Samuel Paty was a teacher who was killed and beheaded in a Paris suburb. He is said to have died because he showed and discussed cartoons of the Prophet Muhammad with his pupils. In the wake of his killing, thousands in Paris and other French cities have demonstrated against this brutality.

There’s something so primitive about beheading that we react with revulsion, even though it’s arguable that once you’re dead, it doesn’t really matter what’s done to you. The core question here is, can religion – or anything else – be satirised or mocked in the name of free speech?

Most of us would instinctively say yes it can – that criticism or mockery are part of our human rights, especially in the Western world.  But let’s think for a moment.

The journalists at Charlie Hebdo who first published the cartoons of the Prophet Muhammad argued that nothing and nobody should be off-limits in terms of humour and mockery. Our reflex action tends to be agreement with this proposition. But what if, following the attack on Charlie Hebdo, or following the beheading of Samuel Party, a publication had produced a  written article or a series of cartoons mocking the death of the Charlie Hebdo journalists or the death of Samuel Party? What would have been the likely reaction of the public?

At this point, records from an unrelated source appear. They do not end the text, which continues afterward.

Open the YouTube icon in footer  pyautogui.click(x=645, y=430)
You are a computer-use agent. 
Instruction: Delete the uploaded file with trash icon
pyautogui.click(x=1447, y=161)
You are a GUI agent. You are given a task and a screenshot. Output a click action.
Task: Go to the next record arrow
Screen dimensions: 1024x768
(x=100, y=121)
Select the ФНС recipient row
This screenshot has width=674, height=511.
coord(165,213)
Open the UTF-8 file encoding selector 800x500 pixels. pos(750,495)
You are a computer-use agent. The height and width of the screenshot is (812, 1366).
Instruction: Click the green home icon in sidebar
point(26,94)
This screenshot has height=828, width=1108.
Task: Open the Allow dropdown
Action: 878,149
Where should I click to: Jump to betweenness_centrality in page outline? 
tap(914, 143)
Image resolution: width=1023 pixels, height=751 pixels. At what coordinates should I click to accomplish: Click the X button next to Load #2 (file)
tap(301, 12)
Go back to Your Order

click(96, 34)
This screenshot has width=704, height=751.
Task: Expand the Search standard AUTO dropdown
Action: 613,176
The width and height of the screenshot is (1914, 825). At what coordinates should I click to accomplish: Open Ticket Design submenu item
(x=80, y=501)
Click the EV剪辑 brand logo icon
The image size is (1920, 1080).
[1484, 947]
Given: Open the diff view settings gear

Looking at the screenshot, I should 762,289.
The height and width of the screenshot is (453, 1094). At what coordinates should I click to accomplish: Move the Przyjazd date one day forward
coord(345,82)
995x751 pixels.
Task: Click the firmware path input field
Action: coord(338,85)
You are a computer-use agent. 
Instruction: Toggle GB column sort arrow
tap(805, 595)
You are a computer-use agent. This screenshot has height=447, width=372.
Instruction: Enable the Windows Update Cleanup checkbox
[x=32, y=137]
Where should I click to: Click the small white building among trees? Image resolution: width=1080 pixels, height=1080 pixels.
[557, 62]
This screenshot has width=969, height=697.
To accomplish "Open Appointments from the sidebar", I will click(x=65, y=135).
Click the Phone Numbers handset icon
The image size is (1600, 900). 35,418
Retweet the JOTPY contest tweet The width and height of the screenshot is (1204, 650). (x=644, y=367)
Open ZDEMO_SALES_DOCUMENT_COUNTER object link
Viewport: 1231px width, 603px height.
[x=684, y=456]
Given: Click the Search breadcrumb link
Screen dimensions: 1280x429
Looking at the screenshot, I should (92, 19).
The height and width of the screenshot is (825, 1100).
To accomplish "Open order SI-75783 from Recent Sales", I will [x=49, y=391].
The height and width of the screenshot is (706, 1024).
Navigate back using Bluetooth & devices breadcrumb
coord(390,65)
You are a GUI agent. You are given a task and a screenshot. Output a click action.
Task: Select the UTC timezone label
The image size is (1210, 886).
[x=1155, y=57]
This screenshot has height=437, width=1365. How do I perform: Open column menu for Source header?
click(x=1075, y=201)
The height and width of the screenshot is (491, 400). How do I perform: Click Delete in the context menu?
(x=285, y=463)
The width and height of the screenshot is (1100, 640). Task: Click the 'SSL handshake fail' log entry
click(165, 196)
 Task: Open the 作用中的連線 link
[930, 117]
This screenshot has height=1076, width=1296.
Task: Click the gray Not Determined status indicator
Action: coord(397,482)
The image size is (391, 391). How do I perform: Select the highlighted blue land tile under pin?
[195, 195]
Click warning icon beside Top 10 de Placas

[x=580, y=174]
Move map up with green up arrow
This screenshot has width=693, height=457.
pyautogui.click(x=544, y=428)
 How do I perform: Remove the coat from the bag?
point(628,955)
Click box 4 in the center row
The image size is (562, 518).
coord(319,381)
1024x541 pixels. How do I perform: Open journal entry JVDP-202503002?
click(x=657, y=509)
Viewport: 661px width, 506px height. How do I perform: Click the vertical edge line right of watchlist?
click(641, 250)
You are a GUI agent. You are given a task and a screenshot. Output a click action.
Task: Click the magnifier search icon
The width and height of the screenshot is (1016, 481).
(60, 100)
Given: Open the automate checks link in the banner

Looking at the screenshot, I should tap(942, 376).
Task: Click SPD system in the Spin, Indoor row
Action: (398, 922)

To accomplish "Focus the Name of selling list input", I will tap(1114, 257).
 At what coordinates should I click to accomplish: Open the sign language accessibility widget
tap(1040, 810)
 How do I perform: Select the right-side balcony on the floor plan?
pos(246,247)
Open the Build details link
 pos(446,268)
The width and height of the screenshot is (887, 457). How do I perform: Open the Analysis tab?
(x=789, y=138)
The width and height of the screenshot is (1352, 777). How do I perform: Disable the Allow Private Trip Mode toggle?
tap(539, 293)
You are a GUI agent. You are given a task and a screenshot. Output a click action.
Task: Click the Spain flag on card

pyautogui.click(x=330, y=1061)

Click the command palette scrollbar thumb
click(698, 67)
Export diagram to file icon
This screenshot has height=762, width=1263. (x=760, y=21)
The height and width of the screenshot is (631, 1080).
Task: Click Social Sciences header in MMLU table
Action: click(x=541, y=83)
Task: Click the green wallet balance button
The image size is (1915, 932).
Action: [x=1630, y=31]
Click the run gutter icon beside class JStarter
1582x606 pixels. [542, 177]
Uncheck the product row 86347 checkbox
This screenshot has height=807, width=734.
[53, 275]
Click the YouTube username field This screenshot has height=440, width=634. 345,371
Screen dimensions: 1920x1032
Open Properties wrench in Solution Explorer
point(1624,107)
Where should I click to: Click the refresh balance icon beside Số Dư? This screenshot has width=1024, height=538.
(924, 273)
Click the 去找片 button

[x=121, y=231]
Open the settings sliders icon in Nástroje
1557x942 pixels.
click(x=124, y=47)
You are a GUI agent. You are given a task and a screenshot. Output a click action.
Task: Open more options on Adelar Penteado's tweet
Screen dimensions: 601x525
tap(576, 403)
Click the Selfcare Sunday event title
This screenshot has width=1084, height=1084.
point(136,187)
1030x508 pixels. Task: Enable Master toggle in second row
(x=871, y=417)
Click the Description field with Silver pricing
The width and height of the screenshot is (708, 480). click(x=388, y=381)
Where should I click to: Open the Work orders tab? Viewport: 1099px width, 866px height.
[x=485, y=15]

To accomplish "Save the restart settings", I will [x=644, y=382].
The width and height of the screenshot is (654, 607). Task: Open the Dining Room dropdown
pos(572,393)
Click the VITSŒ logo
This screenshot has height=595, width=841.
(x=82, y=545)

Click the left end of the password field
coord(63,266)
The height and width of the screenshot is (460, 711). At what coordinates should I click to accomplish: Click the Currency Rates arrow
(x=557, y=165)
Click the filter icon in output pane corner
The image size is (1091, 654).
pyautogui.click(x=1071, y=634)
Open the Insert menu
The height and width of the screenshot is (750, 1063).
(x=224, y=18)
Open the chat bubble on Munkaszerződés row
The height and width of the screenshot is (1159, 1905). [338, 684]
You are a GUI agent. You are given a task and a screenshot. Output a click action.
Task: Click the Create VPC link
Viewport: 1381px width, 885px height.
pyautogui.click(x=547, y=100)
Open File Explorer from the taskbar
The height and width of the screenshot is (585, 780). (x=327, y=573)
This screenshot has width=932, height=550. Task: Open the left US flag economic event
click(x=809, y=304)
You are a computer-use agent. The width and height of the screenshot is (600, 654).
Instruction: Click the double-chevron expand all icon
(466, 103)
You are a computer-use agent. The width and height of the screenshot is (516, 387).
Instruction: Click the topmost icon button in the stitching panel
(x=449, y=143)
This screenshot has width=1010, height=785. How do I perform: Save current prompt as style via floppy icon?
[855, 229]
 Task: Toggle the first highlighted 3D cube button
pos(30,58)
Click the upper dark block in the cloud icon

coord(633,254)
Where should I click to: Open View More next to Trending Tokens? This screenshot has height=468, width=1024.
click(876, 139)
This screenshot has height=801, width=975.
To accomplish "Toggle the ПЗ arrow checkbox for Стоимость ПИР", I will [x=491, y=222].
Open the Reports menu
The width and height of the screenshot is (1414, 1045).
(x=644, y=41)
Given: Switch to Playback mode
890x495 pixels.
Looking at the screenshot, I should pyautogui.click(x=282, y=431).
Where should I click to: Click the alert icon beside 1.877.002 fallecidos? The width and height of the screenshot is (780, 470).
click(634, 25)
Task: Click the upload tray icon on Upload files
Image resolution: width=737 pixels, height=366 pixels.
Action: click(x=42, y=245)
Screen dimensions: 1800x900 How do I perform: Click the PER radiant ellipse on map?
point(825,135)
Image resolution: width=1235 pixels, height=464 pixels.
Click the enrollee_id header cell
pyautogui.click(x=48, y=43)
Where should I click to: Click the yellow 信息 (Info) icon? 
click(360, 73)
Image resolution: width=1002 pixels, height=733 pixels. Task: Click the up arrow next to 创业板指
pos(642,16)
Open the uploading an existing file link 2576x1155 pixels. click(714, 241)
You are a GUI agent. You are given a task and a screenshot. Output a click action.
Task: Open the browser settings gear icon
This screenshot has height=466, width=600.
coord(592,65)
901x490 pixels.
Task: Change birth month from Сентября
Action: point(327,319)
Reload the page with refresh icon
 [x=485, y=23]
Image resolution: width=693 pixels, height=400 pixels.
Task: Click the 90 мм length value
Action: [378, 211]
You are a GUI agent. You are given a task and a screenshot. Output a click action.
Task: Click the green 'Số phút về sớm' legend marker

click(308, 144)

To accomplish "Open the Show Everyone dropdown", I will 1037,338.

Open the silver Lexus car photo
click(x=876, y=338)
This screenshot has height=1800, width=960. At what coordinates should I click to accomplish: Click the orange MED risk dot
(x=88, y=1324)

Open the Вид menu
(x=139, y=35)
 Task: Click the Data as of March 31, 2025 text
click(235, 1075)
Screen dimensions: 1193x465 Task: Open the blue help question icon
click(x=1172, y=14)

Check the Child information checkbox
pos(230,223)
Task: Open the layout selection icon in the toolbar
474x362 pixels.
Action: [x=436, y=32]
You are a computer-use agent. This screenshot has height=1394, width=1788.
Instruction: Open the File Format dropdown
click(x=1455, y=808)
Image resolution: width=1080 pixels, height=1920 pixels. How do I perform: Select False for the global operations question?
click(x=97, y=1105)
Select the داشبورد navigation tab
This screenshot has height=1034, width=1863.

It undoubtedly would have been outrage, that the taking of  human life, which we hold as sacred, should be laughed at.  Locally, few of us can forget the “Trick or treat?” cry of the loyalist killers who left eight innocent people dead in a Greysteel pub in 1993. The killings were barbaric; the mockery rubbed salt in the wounds of the victims.  No one, I’d suggest, would attempt to defend such mockery.

But as most of us hold such mockery inhuman,  because it laughs at what we hold dear, so too the Muslim attackers on Charlie Hebdo and on Samuel Paty held the Prophet Muhammad as something precious, sacred, not to be mocked.

Too many of us find it easy to go with the notion that nothing should be safe from criticism and mockery – until mockery is made of something we hold dear, in which case we instantly denounce it.

And yes, Virginia, I know we’re used to sectarian taunting here and always have been. But because something disgusting is commonplace and widespread doesn’t mean it should be condoned.

There are things that we all value, hold sacred, and mockery of those things is clearly unacceptable. Maybe we should keep such matters in mind when we respond to the killing of Samuel Paty and Charlie Hebdo staff.